● Material provided
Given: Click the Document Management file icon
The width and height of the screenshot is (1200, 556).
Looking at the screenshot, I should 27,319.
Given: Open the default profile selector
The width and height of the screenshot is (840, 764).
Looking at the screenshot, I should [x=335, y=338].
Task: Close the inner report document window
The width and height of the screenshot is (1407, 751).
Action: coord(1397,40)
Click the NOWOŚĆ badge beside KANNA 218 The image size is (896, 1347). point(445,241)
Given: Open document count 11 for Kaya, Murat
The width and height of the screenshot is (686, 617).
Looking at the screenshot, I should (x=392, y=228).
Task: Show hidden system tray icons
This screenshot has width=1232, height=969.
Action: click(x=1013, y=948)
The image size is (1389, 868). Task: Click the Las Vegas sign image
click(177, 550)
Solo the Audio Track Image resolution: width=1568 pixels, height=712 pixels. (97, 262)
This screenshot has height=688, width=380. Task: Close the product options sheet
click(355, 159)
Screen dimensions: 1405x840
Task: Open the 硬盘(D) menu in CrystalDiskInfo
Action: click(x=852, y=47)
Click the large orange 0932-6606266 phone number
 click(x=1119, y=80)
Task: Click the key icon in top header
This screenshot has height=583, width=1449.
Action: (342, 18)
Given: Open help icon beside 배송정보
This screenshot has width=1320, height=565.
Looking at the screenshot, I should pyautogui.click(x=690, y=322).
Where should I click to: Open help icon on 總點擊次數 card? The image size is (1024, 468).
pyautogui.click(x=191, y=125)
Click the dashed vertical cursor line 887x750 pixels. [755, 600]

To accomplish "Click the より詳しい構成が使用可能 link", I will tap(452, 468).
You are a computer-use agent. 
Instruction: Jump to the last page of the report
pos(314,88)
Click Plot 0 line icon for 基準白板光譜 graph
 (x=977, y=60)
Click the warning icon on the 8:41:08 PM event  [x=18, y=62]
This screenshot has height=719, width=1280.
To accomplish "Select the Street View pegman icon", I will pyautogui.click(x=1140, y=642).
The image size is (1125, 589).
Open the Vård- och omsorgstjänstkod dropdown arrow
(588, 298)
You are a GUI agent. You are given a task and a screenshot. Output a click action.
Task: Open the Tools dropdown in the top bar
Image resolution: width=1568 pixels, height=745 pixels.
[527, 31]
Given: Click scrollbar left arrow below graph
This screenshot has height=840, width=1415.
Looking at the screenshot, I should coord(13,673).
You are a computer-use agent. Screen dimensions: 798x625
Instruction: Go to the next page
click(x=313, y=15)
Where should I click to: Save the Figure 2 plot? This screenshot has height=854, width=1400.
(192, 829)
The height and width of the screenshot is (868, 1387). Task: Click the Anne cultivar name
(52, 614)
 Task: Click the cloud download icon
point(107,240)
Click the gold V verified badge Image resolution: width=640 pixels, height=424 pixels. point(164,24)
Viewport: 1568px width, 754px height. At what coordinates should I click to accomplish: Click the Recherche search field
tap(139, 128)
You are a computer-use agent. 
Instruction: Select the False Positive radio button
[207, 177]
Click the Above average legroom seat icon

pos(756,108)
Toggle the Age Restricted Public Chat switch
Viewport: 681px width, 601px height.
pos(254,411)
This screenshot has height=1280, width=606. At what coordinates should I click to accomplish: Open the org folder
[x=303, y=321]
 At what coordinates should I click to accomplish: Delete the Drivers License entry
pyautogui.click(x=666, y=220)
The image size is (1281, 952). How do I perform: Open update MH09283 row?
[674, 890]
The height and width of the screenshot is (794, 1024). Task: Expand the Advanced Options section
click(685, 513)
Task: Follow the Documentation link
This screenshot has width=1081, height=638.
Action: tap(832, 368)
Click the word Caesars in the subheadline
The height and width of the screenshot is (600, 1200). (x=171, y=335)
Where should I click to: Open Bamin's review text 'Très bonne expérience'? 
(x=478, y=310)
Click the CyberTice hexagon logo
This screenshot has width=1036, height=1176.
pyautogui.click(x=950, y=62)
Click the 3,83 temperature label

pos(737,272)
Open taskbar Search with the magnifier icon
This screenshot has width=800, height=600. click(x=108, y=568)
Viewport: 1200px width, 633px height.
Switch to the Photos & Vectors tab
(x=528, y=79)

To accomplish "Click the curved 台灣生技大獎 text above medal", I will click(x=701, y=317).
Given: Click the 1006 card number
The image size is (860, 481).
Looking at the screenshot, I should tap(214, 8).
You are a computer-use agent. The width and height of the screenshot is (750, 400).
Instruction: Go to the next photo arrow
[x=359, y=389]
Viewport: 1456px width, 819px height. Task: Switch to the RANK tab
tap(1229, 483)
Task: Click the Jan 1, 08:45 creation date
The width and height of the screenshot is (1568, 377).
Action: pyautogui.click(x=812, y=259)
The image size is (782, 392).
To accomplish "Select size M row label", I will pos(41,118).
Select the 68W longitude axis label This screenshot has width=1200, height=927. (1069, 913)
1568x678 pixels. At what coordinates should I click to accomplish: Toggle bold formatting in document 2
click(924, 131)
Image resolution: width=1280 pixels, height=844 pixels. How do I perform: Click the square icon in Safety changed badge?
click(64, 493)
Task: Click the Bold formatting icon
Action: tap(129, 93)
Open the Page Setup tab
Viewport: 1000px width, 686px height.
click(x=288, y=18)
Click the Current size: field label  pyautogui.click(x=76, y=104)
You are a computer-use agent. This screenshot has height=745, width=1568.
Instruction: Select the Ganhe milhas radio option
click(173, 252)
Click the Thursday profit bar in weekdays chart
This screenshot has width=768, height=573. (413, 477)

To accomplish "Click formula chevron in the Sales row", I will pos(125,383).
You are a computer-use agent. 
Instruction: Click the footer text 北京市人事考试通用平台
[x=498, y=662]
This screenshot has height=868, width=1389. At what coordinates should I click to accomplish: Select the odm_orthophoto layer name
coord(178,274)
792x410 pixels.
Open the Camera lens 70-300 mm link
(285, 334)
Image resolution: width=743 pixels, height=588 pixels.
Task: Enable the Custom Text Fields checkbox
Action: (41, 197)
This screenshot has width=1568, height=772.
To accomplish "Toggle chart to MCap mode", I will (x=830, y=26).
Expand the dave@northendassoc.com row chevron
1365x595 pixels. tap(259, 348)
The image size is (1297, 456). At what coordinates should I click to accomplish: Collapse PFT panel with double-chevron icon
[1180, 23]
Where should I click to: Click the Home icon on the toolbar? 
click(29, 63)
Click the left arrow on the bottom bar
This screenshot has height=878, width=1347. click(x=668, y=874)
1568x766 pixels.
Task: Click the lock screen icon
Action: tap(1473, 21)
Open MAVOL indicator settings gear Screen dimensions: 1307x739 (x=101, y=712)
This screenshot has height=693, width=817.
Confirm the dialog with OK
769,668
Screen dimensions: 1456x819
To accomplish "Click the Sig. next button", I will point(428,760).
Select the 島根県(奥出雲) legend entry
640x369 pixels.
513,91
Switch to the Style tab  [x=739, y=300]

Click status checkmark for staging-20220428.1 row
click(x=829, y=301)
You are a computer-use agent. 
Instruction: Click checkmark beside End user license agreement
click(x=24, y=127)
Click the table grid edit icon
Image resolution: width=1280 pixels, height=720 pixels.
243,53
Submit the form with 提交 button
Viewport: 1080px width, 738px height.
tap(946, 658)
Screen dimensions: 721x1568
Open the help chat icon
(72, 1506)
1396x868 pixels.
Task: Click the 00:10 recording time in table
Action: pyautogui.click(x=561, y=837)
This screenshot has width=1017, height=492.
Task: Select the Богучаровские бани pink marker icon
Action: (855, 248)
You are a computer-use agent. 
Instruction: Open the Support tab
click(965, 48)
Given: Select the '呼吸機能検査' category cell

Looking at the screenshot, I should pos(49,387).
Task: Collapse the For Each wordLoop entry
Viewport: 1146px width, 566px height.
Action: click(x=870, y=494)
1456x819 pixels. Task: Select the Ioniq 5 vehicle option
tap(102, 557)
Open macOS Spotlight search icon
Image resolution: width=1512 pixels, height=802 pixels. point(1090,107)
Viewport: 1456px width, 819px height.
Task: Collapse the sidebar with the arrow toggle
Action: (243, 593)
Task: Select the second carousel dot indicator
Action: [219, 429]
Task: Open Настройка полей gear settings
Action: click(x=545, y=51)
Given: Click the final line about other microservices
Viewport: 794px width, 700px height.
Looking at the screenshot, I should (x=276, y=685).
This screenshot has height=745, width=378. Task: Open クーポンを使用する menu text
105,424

● Directions
Turn everything from the line containing "The image size is (1125, 589)." down to the line containing "(x=528, y=79)" in the entries above into a numbered list, omitting blank lines.

● Solution to the problem
1. The image size is (1125, 589).
2. Open the Vård- och omsorgstjänstkod dropdown arrow
3. (588, 298)
4. You are a GUI agent. You are given a task and a screenshot. Output a click action.
5. Task: Open the Tools dropdown in the top bar
6. Image resolution: width=1568 pixels, height=745 pixels.
7. [527, 31]
8. Given: Click scrollbar left arrow below graph
9. This screenshot has height=840, width=1415.
10. Looking at the screenshot, I should coord(13,673).
11. You are a computer-use agent. Screen dimensions: 798x625
12. Instruction: Go to the next page
13. click(x=313, y=15)
14. Where should I click to: Save the Figure 2 plot? This screenshot has height=854, width=1400.
15. (192, 829)
16. The height and width of the screenshot is (868, 1387). Task: Click the Anne cultivar name
17. (52, 614)
18.  Task: Click the cloud download icon
19. point(107,240)
20. Click the gold V verified badge Image resolution: width=640 pixels, height=424 pixels. point(164,24)
21. Viewport: 1568px width, 754px height. At what coordinates should I click to accomplish: Click the Recherche search field
22. tap(139, 128)
23. You are a computer-use agent. 
24. Instruction: Select the False Positive radio button
25. [207, 177]
26. Click the Above average legroom seat icon
27. pos(756,108)
28. Toggle the Age Restricted Public Chat switch
29. Viewport: 681px width, 601px height.
30. pos(254,411)
31. This screenshot has height=1280, width=606. At what coordinates should I click to accomplish: Open the org folder
32. [x=303, y=321]
33.  At what coordinates should I click to accomplish: Delete the Drivers License entry
34. pyautogui.click(x=666, y=220)
35. The image size is (1281, 952). How do I perform: Open update MH09283 row?
36. [674, 890]
37. The height and width of the screenshot is (794, 1024). Task: Expand the Advanced Options section
38. click(685, 513)
39. Task: Follow the Documentation link
40. This screenshot has width=1081, height=638.
41. Action: tap(832, 368)
42. Click the word Caesars in the subheadline
43. The height and width of the screenshot is (600, 1200). (x=171, y=335)
44. Where should I click to: Open Bamin's review text 'Très bonne expérience'? 
45. (x=478, y=310)
46. Click the CyberTice hexagon logo
47. This screenshot has width=1036, height=1176.
48. pyautogui.click(x=950, y=62)
49. Click the 3,83 temperature label
50. pos(737,272)
51. Open taskbar Search with the magnifier icon
52. This screenshot has width=800, height=600. click(x=108, y=568)
53. Viewport: 1200px width, 633px height.
54. Switch to the Photos & Vectors tab
55. (x=528, y=79)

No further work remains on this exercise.